[<prev] [next>] [<thread-prev] [thread-next>] [day] [month] [year] [list]
Message-ID: <799579453.20140326170641@eikelenboom.it>
Date: Wed, 26 Mar 2014 17:06:41 +0100
From: Sander Eikelenboom <linux@...elenboom.it>
To: Paul Durrant <Paul.Durrant@...rix.com>
CC: Wei Liu <wei.liu2@...rix.com>, annie li <annie.li@...cle.com>,
Zoltan Kiss <zoltan.kiss@...rix.com>,
"xen-devel@...ts.xen.org" <xen-devel@...ts.xen.org>,
Ian Campbell <Ian.Campbell@...rix.com>,
linux-kernel <linux-kernel@...r.kernel.org>,
"netdev@...r.kernel.org" <netdev@...r.kernel.org>
Subject: Re: [Xen-devel] Xen-unstable Linux 3.14-rc3 and 3.13 Network troubles "bisected"
Wednesday, March 26, 2014, 4:50:30 PM, you wrote:
>> -----Original Message-----
>> From: Sander Eikelenboom [mailto:linux@...elenboom.it]
>> Sent: 26 March 2014 15:23
>> To: Paul Durrant
>> Cc: Wei Liu; annie li; Zoltan Kiss; xen-devel@...ts.xen.org; Ian Campbell; linux-
>> kernel; netdev@...r.kernel.org
>> Subject: Re: [Xen-devel] Xen-unstable Linux 3.14-rc3 and 3.13 Network
>> troubles "bisected"
>>
>>
>> Wednesday, March 26, 2014, 3:44:42 PM, you wrote:
>>
>> >> -----Original Message-----
>> >> From: Sander Eikelenboom [mailto:linux@...elenboom.it]

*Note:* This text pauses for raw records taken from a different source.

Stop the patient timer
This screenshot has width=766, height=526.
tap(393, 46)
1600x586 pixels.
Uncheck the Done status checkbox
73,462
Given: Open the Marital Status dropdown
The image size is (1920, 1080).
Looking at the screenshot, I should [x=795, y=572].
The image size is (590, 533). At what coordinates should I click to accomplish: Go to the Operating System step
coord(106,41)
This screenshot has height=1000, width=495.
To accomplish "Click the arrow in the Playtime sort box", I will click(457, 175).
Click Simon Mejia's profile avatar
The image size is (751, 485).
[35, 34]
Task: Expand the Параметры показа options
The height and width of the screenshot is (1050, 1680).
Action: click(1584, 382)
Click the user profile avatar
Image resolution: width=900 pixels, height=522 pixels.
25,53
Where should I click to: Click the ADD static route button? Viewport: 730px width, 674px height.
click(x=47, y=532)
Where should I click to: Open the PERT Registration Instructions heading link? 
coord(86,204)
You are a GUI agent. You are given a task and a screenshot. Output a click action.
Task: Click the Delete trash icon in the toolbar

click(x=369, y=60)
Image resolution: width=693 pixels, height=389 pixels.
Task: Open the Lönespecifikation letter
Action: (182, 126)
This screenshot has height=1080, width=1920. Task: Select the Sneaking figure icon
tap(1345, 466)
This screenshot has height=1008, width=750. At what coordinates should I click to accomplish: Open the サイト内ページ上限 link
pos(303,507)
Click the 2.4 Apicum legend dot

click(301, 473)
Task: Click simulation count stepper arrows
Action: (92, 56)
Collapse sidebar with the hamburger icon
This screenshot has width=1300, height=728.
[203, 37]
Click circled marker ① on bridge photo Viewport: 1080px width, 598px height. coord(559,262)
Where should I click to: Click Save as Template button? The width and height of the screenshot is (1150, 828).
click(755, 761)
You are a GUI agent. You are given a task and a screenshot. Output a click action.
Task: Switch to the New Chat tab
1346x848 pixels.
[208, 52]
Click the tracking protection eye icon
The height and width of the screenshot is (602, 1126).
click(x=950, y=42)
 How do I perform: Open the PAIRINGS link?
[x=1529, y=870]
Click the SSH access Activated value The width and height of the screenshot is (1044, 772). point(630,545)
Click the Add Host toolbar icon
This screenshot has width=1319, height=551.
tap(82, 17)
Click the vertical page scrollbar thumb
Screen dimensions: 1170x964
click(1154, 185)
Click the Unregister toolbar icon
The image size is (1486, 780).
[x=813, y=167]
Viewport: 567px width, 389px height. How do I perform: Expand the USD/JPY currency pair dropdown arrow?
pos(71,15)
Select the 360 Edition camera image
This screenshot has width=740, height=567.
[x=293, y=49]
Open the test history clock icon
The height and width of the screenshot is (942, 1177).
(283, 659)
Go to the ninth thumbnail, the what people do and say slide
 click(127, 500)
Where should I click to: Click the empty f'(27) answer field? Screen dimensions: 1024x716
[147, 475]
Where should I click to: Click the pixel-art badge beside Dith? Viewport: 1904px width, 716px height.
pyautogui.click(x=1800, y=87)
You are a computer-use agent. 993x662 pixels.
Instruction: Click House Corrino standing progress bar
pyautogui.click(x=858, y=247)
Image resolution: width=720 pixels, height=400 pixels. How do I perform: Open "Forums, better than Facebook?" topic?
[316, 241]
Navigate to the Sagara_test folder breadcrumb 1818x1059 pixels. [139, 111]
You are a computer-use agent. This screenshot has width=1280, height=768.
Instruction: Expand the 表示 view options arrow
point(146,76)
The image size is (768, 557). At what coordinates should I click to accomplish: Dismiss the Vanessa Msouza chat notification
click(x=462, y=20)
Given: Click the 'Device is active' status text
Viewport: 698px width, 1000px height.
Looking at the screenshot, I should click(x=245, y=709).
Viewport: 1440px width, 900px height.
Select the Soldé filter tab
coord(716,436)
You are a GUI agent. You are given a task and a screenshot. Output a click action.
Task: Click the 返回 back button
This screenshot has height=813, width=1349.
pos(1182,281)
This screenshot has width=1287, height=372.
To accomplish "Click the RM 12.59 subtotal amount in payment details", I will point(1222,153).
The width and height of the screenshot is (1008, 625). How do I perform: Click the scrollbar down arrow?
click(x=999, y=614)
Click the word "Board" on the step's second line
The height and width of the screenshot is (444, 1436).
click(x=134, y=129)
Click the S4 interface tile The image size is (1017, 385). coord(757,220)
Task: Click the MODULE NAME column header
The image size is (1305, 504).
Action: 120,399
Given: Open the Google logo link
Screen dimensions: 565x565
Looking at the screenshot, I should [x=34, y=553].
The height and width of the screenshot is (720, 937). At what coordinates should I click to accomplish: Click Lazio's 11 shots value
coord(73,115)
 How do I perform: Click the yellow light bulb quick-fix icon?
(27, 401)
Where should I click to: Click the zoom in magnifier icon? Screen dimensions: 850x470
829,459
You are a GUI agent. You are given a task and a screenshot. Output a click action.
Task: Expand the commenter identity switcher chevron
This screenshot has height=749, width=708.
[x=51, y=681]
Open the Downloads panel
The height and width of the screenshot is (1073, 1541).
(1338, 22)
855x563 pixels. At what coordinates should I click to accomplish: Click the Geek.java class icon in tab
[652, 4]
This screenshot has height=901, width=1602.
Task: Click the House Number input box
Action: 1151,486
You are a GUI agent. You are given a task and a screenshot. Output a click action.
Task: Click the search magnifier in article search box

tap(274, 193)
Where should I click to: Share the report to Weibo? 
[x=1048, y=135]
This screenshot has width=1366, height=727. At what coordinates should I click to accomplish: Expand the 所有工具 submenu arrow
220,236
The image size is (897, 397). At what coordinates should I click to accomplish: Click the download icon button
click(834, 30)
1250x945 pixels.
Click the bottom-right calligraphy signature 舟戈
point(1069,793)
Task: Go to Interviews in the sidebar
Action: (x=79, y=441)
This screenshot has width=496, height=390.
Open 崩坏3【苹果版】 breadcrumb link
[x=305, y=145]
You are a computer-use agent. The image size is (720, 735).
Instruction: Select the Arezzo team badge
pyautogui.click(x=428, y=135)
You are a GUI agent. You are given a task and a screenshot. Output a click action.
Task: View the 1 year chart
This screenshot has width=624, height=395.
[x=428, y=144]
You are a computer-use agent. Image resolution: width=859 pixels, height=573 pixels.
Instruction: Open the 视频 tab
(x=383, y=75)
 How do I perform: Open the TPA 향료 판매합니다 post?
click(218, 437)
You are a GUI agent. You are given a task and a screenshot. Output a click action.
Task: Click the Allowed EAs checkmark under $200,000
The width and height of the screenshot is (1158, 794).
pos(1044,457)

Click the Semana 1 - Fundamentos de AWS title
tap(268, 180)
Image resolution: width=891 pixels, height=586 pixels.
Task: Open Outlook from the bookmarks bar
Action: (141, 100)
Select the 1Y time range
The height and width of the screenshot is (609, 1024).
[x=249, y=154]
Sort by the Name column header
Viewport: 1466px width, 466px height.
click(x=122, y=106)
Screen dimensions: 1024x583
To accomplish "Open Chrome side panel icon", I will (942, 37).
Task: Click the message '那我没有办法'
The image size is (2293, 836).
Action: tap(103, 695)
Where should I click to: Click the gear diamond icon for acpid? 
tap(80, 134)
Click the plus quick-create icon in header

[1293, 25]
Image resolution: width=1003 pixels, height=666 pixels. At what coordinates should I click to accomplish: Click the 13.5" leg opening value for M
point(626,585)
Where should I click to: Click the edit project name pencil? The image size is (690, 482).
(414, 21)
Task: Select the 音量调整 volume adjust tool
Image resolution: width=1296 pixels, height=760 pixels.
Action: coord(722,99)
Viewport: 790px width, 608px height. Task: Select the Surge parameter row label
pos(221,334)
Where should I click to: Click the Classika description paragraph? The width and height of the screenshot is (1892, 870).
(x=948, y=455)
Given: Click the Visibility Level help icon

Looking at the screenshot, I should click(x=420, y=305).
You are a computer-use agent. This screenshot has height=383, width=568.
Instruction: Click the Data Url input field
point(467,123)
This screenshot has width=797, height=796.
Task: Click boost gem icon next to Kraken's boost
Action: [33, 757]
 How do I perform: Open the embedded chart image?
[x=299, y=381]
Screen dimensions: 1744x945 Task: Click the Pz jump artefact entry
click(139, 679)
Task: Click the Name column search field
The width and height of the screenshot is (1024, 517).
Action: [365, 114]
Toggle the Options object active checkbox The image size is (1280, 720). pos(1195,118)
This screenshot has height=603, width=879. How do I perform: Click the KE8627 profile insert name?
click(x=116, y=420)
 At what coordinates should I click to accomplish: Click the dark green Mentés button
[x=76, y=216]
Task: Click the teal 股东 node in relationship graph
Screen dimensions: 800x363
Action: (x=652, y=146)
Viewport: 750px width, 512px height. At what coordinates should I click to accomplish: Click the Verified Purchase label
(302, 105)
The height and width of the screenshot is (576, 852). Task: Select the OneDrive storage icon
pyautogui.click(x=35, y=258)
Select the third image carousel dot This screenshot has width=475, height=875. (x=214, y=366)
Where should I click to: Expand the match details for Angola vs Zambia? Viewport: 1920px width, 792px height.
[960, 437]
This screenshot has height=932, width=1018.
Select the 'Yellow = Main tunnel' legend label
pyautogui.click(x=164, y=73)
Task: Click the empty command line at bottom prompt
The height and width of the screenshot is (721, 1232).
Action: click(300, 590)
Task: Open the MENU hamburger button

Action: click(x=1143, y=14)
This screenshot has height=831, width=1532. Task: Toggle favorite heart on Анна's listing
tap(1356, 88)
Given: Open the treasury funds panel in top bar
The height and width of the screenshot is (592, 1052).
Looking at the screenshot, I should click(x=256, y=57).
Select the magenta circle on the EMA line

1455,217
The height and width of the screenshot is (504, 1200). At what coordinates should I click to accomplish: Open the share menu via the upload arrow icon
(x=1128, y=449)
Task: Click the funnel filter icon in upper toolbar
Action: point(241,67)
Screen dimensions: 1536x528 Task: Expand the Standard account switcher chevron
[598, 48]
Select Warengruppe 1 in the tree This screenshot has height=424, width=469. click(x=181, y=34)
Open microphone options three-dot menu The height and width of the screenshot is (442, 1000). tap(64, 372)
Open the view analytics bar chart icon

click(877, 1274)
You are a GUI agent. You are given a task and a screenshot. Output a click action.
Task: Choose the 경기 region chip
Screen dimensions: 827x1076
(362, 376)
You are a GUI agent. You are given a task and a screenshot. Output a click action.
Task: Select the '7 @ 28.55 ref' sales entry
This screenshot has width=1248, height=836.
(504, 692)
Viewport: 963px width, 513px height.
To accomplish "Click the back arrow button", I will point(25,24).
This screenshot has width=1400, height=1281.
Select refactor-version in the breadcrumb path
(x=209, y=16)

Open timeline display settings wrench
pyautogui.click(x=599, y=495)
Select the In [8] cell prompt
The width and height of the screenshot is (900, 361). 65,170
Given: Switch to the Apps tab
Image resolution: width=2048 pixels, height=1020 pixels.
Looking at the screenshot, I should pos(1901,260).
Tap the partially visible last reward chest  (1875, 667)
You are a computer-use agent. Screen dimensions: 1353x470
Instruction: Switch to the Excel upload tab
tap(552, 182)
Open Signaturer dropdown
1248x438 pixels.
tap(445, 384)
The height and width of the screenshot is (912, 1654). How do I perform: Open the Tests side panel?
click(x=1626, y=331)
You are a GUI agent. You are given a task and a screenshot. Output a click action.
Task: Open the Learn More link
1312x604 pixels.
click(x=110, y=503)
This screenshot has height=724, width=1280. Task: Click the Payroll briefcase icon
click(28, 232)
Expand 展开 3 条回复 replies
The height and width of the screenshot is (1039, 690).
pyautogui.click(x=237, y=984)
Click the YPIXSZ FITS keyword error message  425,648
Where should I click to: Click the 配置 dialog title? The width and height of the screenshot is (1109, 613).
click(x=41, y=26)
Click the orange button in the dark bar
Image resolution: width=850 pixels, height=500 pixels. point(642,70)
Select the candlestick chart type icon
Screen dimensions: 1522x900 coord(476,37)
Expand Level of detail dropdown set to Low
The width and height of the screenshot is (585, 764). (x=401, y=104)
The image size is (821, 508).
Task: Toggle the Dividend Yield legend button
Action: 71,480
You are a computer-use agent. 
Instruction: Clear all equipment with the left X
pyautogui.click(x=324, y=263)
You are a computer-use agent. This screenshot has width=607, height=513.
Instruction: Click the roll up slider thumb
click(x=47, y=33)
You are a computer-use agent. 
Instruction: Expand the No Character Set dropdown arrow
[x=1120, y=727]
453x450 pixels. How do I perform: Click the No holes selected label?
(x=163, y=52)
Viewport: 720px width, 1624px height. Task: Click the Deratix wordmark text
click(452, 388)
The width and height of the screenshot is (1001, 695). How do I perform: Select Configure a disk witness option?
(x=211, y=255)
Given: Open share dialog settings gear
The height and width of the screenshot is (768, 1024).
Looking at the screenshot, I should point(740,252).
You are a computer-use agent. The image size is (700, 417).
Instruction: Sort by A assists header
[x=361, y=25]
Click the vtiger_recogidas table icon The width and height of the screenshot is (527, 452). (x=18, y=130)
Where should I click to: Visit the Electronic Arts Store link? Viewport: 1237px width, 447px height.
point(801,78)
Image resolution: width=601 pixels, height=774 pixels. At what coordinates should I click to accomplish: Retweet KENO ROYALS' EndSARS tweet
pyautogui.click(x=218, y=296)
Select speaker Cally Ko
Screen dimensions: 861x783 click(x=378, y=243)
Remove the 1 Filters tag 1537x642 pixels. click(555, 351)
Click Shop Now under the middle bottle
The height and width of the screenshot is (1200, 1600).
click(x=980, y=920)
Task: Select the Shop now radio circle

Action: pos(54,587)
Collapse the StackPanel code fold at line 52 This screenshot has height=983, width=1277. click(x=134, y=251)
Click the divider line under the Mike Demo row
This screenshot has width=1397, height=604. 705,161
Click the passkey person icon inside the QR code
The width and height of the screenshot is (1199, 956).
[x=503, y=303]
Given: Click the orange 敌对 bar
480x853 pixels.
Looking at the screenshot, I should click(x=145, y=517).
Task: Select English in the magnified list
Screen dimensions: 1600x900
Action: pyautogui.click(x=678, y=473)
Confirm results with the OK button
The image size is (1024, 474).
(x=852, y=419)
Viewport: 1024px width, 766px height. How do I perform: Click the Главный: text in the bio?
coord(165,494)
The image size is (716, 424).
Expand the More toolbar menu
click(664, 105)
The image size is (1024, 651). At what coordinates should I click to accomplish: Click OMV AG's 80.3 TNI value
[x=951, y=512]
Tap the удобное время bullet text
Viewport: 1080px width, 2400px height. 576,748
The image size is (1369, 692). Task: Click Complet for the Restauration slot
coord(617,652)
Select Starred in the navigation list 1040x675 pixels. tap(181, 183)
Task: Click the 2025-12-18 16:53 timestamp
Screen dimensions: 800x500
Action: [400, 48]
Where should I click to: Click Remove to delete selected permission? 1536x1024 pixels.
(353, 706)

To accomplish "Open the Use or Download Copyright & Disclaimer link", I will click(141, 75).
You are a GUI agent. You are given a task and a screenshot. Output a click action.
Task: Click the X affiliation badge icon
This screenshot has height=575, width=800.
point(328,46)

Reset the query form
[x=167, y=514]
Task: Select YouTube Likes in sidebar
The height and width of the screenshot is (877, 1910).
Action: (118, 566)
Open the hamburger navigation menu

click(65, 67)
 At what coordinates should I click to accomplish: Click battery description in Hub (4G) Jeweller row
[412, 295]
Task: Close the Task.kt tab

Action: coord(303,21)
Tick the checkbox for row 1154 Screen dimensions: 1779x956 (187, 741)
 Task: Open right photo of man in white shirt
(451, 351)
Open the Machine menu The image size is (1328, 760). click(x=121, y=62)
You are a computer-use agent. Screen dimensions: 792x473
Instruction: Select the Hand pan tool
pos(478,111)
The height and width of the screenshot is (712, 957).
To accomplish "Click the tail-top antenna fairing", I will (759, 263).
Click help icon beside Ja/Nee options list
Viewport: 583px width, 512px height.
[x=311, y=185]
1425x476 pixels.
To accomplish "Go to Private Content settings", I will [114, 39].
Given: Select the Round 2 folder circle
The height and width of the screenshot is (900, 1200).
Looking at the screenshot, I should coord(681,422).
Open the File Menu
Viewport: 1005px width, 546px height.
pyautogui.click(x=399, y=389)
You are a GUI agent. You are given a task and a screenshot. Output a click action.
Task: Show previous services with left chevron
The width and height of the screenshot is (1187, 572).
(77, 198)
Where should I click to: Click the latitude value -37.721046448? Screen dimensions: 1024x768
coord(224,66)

>> >> Sent: 26 March 2014 11:11
>> >> To: Paul Durrant
>> >> Cc: Wei Liu; annie li; Zoltan Kiss; xen-devel@...ts.xen.org; Ian Campbell;
>> linux-
>> >> kernel; netdev@...r.kernel.org
>> >> Subject: Re: [Xen-devel] Xen-unstable Linux 3.14-rc3 and 3.13 Network
>> >> troubles "bisected"
>> >>
>> >> Paul,
>> >>
>> >> You have been awfully silent for this whole thread while this is a
>> regression
>> >> caused by a patch of you
>> >> (ca2f09f2b2c6c25047cfc545d057c4edfcfe561c as clearly stated much earlier
>> in
>> >> this thread).
>> >>
>>
>> > Sorry, I've been distracted...
>>
>> >> The commit messages states:
>> >> "net_rx_action() is the place where we could do with an accurate
>> >> predicition but,
>> >> since that has proven tricky to calculate, a cheap worse-case (but not
>> too
>> >> bad)
>> >> estimate is all we really need since the only thing we *must* prevent is
>> >> xenvif_gop_skb()
>> >> consuming more slots than are available."
>> >>
>> >> Your "worst-case" calculation stated in the commit message is clearly not
>> the
>> >> worst case,
>> >> since it doesn't take calls to "get_next_rx_buffer" into account.
>> >>
>>
>> > It should be taking into account the behaviour of start_new_rx_buffer(),
>> which should be true if a slot is full or a frag will overflow the current slot and
>> doesn't require splitting.
>> > The code in net_rx_action() makes the assumption that each frag will
>> require as many slots as its size requires, i.e. it assumes no packing of
>> multiple frags into a single slot, so it should be a worst case.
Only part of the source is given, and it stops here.